• What you will do:
Print all records exactly, leaving nothing out.

• Information provided:
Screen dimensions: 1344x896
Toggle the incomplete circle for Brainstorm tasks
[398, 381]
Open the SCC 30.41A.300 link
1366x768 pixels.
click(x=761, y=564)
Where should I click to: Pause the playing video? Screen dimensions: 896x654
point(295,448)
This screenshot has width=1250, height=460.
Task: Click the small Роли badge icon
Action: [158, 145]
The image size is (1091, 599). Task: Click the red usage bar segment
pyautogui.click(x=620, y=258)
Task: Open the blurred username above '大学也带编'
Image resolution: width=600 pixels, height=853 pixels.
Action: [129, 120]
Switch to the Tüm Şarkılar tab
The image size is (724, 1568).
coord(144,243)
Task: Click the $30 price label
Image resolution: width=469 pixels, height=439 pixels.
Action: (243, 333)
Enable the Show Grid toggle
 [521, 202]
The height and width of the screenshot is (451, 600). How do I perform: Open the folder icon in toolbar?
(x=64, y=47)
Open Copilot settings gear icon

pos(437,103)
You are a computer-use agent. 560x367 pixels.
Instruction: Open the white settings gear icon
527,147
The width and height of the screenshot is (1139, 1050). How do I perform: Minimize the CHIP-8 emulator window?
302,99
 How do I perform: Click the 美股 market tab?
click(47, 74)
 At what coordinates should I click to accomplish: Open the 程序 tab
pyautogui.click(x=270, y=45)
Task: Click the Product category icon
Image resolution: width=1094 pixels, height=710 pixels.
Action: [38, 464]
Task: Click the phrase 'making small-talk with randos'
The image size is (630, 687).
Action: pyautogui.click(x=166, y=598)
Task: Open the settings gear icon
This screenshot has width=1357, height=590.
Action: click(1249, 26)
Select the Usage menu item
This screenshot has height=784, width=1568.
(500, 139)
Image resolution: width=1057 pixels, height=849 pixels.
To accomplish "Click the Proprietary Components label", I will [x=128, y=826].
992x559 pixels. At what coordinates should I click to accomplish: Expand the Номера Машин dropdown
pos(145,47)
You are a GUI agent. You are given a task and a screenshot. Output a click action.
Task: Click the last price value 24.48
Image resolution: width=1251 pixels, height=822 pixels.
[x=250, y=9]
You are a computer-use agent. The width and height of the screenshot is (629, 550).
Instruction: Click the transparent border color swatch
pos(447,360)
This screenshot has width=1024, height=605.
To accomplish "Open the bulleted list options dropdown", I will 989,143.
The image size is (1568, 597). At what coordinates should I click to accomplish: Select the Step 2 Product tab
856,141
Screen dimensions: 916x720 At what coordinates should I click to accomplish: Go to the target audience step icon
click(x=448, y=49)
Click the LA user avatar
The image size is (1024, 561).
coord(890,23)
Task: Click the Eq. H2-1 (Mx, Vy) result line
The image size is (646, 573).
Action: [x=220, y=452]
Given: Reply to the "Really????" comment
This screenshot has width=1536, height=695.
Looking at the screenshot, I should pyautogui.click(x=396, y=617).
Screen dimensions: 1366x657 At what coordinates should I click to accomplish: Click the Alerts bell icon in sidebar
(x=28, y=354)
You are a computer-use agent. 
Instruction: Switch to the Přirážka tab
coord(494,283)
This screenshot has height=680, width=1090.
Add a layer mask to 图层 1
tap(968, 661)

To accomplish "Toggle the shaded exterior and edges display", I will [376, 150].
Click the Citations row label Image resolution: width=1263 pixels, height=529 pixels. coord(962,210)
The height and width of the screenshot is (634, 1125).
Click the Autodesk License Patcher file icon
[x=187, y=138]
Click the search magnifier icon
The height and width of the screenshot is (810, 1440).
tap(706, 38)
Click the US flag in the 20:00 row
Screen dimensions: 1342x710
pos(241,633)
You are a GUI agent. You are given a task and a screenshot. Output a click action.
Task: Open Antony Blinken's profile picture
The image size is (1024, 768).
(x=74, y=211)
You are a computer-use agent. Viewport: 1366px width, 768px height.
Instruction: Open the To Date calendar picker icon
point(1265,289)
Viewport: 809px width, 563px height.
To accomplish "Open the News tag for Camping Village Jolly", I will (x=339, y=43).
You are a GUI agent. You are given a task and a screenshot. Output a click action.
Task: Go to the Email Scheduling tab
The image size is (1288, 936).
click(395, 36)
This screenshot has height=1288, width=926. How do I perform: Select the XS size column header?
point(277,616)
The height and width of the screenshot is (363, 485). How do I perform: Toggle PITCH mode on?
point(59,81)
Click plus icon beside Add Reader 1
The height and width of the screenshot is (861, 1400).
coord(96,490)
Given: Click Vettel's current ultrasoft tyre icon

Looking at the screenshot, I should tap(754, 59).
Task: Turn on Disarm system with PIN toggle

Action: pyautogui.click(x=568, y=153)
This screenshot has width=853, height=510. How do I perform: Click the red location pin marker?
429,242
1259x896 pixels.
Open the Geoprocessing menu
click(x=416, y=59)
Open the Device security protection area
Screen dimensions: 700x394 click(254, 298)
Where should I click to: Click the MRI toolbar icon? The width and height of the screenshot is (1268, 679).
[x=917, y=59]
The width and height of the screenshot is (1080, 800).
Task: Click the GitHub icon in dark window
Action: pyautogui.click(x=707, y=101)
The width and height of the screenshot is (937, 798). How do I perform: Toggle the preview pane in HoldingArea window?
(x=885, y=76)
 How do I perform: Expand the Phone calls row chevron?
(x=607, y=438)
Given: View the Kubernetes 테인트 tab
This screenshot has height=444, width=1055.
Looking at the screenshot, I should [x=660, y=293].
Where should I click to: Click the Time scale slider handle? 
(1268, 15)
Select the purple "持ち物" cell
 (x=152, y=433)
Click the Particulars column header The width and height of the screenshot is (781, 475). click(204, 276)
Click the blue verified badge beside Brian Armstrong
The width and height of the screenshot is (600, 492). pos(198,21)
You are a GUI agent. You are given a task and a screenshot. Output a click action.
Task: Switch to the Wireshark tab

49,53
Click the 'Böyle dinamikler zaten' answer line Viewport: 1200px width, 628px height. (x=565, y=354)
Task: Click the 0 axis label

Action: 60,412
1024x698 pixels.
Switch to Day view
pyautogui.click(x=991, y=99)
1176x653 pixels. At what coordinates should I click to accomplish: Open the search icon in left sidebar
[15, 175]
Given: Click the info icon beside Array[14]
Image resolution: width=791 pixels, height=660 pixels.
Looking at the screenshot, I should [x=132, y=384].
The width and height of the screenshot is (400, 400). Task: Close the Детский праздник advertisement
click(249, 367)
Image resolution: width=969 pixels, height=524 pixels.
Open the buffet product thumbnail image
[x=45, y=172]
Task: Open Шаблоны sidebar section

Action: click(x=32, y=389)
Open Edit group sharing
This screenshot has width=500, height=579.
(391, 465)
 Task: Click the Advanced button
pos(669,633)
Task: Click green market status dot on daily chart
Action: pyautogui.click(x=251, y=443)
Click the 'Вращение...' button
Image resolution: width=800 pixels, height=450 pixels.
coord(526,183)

• Reply to the exercise:
Screen dimensions: 1344x896
Toggle the incomplete circle for Brainstorm tasks
[398, 381]
Open the SCC 30.41A.300 link
1366x768 pixels.
click(x=761, y=564)
Where should I click to: Pause the playing video? Screen dimensions: 896x654
point(295,448)
This screenshot has width=1250, height=460.
Task: Click the small Роли badge icon
Action: [158, 145]
The image size is (1091, 599). Task: Click the red usage bar segment
pyautogui.click(x=620, y=258)
Task: Open the blurred username above '大学也带编'
Image resolution: width=600 pixels, height=853 pixels.
Action: [129, 120]
Switch to the Tüm Şarkılar tab
The image size is (724, 1568).
coord(144,243)
Task: Click the $30 price label
Image resolution: width=469 pixels, height=439 pixels.
Action: (243, 333)
Enable the Show Grid toggle
 [521, 202]
The height and width of the screenshot is (451, 600). How do I perform: Open the folder icon in toolbar?
(x=64, y=47)
Open Copilot settings gear icon

pos(437,103)
You are a computer-use agent. 560x367 pixels.
Instruction: Open the white settings gear icon
527,147
The width and height of the screenshot is (1139, 1050). How do I perform: Minimize the CHIP-8 emulator window?
302,99
 How do I perform: Click the 美股 market tab?
click(47, 74)
 At what coordinates should I click to accomplish: Open the 程序 tab
pyautogui.click(x=270, y=45)
Task: Click the Product category icon
Image resolution: width=1094 pixels, height=710 pixels.
Action: [38, 464]
Task: Click the phrase 'making small-talk with randos'
The image size is (630, 687).
Action: pyautogui.click(x=166, y=598)
Task: Open the settings gear icon
This screenshot has width=1357, height=590.
Action: click(1249, 26)
Select the Usage menu item
This screenshot has height=784, width=1568.
(500, 139)
Image resolution: width=1057 pixels, height=849 pixels.
To accomplish "Click the Proprietary Components label", I will [x=128, y=826].
992x559 pixels. At what coordinates should I click to accomplish: Expand the Номера Машин dropdown
pos(145,47)
You are a GUI agent. You are given a task and a screenshot. Output a click action.
Task: Click the last price value 24.48
Image resolution: width=1251 pixels, height=822 pixels.
[x=250, y=9]
You are a computer-use agent. The width and height of the screenshot is (629, 550).
Instruction: Click the transparent border color swatch
pos(447,360)
This screenshot has width=1024, height=605.
To accomplish "Open the bulleted list options dropdown", I will 989,143.
The image size is (1568, 597). At what coordinates should I click to accomplish: Select the Step 2 Product tab
856,141
Screen dimensions: 916x720 At what coordinates should I click to accomplish: Go to the target audience step icon
click(x=448, y=49)
Click the LA user avatar
The image size is (1024, 561).
coord(890,23)
Task: Click the Eq. H2-1 (Mx, Vy) result line
The image size is (646, 573).
Action: [x=220, y=452]
Given: Reply to the "Really????" comment
This screenshot has width=1536, height=695.
Looking at the screenshot, I should pyautogui.click(x=396, y=617).
Screen dimensions: 1366x657 At what coordinates should I click to accomplish: Click the Alerts bell icon in sidebar
(x=28, y=354)
You are a computer-use agent. 
Instruction: Switch to the Přirážka tab
coord(494,283)
This screenshot has height=680, width=1090.
Add a layer mask to 图层 1
tap(968, 661)

To accomplish "Toggle the shaded exterior and edges display", I will [376, 150].
Click the Citations row label Image resolution: width=1263 pixels, height=529 pixels. coord(962,210)
The height and width of the screenshot is (634, 1125).
Click the Autodesk License Patcher file icon
[x=187, y=138]
Click the search magnifier icon
The height and width of the screenshot is (810, 1440).
tap(706, 38)
Click the US flag in the 20:00 row
Screen dimensions: 1342x710
pos(241,633)
You are a GUI agent. You are given a task and a screenshot. Output a click action.
Task: Open Antony Blinken's profile picture
The image size is (1024, 768).
(x=74, y=211)
You are a computer-use agent. Viewport: 1366px width, 768px height.
Instruction: Open the To Date calendar picker icon
point(1265,289)
Viewport: 809px width, 563px height.
To accomplish "Open the News tag for Camping Village Jolly", I will (x=339, y=43).
You are a GUI agent. You are given a task and a screenshot. Output a click action.
Task: Go to the Email Scheduling tab
The image size is (1288, 936).
click(395, 36)
This screenshot has height=1288, width=926. How do I perform: Select the XS size column header?
point(277,616)
The height and width of the screenshot is (363, 485). How do I perform: Toggle PITCH mode on?
point(59,81)
Click plus icon beside Add Reader 1
The height and width of the screenshot is (861, 1400).
coord(96,490)
Given: Click Vettel's current ultrasoft tyre icon

Looking at the screenshot, I should tap(754, 59).
Task: Turn on Disarm system with PIN toggle

Action: pyautogui.click(x=568, y=153)
This screenshot has width=853, height=510. How do I perform: Click the red location pin marker?
429,242
1259x896 pixels.
Open the Geoprocessing menu
click(x=416, y=59)
Open the Device security protection area
Screen dimensions: 700x394 click(254, 298)
Where should I click to: Click the MRI toolbar icon? The width and height of the screenshot is (1268, 679).
[x=917, y=59]
The width and height of the screenshot is (1080, 800).
Task: Click the GitHub icon in dark window
Action: pyautogui.click(x=707, y=101)
The width and height of the screenshot is (937, 798). How do I perform: Toggle the preview pane in HoldingArea window?
(x=885, y=76)
 How do I perform: Expand the Phone calls row chevron?
(x=607, y=438)
Given: View the Kubernetes 테인트 tab
This screenshot has height=444, width=1055.
Looking at the screenshot, I should [x=660, y=293].
Where should I click to: Click the Time scale slider handle? 
(1268, 15)
Select the purple "持ち物" cell
 (x=152, y=433)
Click the Particulars column header The width and height of the screenshot is (781, 475). click(204, 276)
Click the blue verified badge beside Brian Armstrong
The width and height of the screenshot is (600, 492). pos(198,21)
You are a GUI agent. You are given a task and a screenshot. Output a click action.
Task: Switch to the Wireshark tab

49,53
Click the 'Böyle dinamikler zaten' answer line Viewport: 1200px width, 628px height. (x=565, y=354)
Task: Click the 0 axis label

Action: 60,412
1024x698 pixels.
Switch to Day view
pyautogui.click(x=991, y=99)
1176x653 pixels. At what coordinates should I click to accomplish: Open the search icon in left sidebar
[15, 175]
Given: Click the info icon beside Array[14]
Image resolution: width=791 pixels, height=660 pixels.
Looking at the screenshot, I should [x=132, y=384].
The width and height of the screenshot is (400, 400). Task: Close the Детский праздник advertisement
click(249, 367)
Image resolution: width=969 pixels, height=524 pixels.
Open the buffet product thumbnail image
[x=45, y=172]
Task: Open Шаблоны sidebar section

Action: click(x=32, y=389)
Open Edit group sharing
This screenshot has width=500, height=579.
(391, 465)
 Task: Click the Advanced button
pos(669,633)
Task: Click green market status dot on daily chart
Action: pyautogui.click(x=251, y=443)
Click the 'Вращение...' button
Image resolution: width=800 pixels, height=450 pixels.
coord(526,183)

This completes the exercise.